## begin RECORD EXCERPTS

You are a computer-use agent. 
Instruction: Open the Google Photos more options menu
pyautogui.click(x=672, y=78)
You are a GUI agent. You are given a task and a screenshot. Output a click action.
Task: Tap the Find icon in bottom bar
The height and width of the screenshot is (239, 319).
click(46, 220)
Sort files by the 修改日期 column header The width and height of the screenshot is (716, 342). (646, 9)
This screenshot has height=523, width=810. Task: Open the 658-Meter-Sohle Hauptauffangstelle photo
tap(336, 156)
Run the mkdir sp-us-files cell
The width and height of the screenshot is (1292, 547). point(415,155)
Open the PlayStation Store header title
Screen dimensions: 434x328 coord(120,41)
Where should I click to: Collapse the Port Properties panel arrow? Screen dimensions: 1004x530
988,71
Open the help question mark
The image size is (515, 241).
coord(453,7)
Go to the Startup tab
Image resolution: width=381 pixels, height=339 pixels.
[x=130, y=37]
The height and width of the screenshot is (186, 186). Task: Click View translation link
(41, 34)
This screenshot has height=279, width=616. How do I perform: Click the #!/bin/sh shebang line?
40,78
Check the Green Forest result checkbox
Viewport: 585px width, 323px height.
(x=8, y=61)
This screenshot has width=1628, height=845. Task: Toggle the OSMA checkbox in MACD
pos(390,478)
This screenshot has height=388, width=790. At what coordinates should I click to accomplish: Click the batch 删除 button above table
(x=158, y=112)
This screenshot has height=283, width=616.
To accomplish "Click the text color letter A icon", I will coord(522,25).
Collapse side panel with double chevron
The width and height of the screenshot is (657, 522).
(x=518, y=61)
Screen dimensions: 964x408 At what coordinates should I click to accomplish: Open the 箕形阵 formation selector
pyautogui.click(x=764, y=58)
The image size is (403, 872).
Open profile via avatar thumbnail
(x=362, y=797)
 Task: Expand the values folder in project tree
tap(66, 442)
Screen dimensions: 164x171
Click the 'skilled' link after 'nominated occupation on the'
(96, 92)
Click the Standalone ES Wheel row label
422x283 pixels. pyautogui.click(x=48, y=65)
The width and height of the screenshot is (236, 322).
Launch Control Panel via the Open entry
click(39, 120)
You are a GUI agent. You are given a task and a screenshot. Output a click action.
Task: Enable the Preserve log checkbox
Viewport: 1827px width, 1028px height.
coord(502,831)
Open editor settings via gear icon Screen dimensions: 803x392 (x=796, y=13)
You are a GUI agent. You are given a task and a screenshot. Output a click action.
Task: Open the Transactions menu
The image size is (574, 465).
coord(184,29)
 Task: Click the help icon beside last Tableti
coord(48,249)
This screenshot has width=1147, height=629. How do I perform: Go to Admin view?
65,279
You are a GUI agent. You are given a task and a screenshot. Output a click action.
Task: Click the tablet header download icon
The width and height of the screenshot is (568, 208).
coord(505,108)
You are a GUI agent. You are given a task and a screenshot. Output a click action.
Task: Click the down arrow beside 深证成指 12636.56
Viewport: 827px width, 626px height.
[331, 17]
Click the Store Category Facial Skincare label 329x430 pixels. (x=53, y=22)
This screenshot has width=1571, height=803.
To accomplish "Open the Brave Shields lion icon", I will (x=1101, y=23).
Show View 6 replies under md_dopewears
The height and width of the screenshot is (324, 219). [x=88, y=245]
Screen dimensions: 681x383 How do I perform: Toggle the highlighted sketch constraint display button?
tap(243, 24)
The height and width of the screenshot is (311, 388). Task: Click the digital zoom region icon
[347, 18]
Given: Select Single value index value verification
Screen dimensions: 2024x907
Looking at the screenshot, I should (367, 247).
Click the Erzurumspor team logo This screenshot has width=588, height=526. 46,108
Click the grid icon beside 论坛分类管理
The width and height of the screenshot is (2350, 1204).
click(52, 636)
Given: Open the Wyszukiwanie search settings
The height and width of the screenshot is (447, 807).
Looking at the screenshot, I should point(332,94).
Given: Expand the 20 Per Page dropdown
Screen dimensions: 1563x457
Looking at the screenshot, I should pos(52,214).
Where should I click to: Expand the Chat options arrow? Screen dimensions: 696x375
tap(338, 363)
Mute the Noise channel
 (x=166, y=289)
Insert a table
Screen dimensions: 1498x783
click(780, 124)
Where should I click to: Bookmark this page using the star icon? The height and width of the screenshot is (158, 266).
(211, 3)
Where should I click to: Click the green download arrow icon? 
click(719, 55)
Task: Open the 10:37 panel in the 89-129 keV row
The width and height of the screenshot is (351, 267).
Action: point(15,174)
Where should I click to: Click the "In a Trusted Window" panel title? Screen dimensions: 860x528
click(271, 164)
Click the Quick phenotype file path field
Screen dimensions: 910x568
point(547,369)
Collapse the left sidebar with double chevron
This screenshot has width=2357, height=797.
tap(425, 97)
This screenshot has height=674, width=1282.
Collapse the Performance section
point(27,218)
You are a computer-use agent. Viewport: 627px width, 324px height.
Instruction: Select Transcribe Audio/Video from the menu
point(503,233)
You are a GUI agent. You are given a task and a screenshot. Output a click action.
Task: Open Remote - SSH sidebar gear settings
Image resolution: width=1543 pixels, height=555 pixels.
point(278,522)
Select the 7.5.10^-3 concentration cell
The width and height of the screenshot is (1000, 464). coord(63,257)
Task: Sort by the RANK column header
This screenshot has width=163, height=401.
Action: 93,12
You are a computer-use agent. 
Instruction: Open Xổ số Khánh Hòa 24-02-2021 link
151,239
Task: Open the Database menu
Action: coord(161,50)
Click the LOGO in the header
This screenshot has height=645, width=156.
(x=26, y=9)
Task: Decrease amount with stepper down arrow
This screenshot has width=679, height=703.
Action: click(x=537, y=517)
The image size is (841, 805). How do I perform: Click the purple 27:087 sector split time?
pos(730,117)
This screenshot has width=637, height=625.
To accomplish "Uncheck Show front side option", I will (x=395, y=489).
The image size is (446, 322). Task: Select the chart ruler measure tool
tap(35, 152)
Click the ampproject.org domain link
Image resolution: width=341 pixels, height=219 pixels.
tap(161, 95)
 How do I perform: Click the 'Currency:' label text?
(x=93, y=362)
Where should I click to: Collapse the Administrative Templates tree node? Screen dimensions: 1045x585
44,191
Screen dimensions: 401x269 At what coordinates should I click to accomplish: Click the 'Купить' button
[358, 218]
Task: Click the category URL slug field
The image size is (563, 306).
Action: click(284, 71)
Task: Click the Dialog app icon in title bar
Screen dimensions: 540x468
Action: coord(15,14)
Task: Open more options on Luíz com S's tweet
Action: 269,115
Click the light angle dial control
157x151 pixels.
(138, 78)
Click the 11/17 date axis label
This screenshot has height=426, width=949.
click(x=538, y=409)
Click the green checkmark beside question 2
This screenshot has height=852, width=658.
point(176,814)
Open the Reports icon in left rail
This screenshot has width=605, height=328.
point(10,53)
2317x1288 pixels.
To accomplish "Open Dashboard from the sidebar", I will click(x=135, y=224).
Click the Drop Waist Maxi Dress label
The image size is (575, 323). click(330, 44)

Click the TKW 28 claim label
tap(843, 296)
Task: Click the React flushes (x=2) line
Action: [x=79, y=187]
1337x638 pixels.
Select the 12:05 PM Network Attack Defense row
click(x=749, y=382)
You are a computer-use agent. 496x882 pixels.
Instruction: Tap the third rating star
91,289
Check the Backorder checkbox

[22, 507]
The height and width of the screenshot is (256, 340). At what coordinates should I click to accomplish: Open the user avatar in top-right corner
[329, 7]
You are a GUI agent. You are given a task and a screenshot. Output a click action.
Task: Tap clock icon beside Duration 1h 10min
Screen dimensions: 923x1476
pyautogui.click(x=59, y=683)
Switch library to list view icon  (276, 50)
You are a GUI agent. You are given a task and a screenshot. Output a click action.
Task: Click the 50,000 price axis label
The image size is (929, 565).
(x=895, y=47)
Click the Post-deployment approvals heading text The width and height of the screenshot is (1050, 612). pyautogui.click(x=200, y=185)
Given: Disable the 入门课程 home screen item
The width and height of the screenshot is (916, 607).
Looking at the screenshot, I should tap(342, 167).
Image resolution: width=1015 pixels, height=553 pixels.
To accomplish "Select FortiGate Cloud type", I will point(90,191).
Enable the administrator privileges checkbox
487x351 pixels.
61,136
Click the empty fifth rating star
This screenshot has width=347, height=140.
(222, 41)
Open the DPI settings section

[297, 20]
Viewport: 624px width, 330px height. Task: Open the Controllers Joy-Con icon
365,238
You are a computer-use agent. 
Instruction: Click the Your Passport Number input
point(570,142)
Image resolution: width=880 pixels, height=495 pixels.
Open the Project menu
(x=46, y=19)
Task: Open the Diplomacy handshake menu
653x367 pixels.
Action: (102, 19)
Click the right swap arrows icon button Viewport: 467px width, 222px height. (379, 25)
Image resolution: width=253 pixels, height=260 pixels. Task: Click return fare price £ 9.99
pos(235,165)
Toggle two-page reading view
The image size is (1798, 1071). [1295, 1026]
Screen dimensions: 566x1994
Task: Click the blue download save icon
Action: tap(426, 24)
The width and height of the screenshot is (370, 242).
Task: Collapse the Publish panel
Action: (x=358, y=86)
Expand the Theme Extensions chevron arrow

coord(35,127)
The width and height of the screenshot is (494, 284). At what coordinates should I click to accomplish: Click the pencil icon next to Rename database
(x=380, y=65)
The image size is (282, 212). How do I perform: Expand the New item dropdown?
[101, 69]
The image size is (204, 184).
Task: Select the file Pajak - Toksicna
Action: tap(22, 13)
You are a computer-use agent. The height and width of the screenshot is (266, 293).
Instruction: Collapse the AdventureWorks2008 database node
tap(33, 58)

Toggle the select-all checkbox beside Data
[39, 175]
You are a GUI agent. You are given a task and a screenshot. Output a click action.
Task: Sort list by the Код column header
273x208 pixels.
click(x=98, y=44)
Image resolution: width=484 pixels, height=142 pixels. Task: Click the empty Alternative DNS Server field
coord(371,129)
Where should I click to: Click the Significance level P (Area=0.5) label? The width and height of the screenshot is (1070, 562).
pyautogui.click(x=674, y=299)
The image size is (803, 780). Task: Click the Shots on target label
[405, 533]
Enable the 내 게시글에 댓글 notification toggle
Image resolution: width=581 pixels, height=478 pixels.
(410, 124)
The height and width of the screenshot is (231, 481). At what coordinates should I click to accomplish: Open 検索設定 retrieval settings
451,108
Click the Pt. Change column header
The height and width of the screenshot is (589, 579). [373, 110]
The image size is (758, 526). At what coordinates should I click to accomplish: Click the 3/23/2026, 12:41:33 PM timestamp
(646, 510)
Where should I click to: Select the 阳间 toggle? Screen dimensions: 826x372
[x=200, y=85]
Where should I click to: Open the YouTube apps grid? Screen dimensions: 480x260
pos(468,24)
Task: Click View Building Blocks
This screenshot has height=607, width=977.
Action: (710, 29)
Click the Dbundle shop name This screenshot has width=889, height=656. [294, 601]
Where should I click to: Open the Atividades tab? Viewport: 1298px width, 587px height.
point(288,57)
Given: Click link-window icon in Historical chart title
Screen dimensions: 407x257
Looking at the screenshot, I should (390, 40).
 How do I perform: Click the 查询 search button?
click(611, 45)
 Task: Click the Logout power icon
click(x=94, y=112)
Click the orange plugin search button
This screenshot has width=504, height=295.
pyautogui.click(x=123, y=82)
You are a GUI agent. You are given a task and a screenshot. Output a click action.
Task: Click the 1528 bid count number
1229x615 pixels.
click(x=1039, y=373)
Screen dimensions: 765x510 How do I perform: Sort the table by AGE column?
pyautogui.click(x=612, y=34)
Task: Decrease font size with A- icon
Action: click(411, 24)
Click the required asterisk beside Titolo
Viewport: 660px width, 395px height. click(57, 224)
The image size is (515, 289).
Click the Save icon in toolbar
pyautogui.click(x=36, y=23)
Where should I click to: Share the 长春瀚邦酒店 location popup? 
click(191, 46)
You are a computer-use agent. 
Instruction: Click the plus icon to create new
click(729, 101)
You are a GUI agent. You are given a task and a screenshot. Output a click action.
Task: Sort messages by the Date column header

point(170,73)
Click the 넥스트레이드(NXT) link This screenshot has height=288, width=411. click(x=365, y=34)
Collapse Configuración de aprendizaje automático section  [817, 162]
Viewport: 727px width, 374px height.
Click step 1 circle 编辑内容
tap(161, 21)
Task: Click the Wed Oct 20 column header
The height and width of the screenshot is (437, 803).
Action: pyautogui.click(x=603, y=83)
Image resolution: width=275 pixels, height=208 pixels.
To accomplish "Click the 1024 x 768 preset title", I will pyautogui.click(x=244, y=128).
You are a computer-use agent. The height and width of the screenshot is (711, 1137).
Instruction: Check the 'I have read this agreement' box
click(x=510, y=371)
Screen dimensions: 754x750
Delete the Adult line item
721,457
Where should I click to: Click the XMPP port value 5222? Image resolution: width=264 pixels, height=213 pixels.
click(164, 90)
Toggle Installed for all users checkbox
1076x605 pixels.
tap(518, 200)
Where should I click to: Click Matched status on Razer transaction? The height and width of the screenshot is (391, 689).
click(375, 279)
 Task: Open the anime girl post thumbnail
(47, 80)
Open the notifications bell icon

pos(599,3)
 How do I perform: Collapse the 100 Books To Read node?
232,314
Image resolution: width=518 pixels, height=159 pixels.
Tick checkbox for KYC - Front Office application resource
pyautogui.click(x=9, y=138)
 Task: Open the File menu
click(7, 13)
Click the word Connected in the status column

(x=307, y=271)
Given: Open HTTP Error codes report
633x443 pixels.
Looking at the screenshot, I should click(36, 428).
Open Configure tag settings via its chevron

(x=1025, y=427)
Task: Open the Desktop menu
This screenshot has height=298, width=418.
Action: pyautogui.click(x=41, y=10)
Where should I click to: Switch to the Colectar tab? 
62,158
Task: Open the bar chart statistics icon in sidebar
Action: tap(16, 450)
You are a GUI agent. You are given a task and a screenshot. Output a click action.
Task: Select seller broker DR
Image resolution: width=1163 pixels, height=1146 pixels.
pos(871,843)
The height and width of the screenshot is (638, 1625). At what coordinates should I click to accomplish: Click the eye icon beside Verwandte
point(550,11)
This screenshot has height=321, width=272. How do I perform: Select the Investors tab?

## end RECORD EXCERPTS

Turn the records from the line containing "Where should I click to: Collapse the Administrative" through the line containing "The image size is (575, 323). click(330, 44)" into a JSON list of strings, one string per line, leaving out blank lines.

FULL SOLUTION ▸
[
  "Where should I click to: Collapse the Administrative Templates tree node? Screen dimensions: 1045x585",
  "44,191",
  "Screen dimensions: 401x269 At what coordinates should I click to accomplish: Click the 'Купить' button",
  "[358, 218]",
  "Task: Click the category URL slug field",
  "The image size is (563, 306).",
  "Action: click(284, 71)",
  "Task: Click the Dialog app icon in title bar",
  "Screen dimensions: 540x468",
  "Action: coord(15,14)",
  "Task: Open more options on Luíz com S's tweet",
  "Action: 269,115",
  "Click the light angle dial control",
  "157x151 pixels.",
  "(138, 78)",
  "Click the 11/17 date axis label",
  "This screenshot has height=426, width=949.",
  "click(x=538, y=409)",
  "Click the green checkmark beside question 2",
  "This screenshot has height=852, width=658.",
  "point(176,814)",
  "Open the Reports icon in left rail",
  "This screenshot has width=605, height=328.",
  "point(10,53)",
  "2317x1288 pixels.",
  "To accomplish \"Open Dashboard from the sidebar\", I will click(x=135, y=224).",
  "Click the Drop Waist Maxi Dress label",
  "The image size is (575, 323). click(330, 44)"
]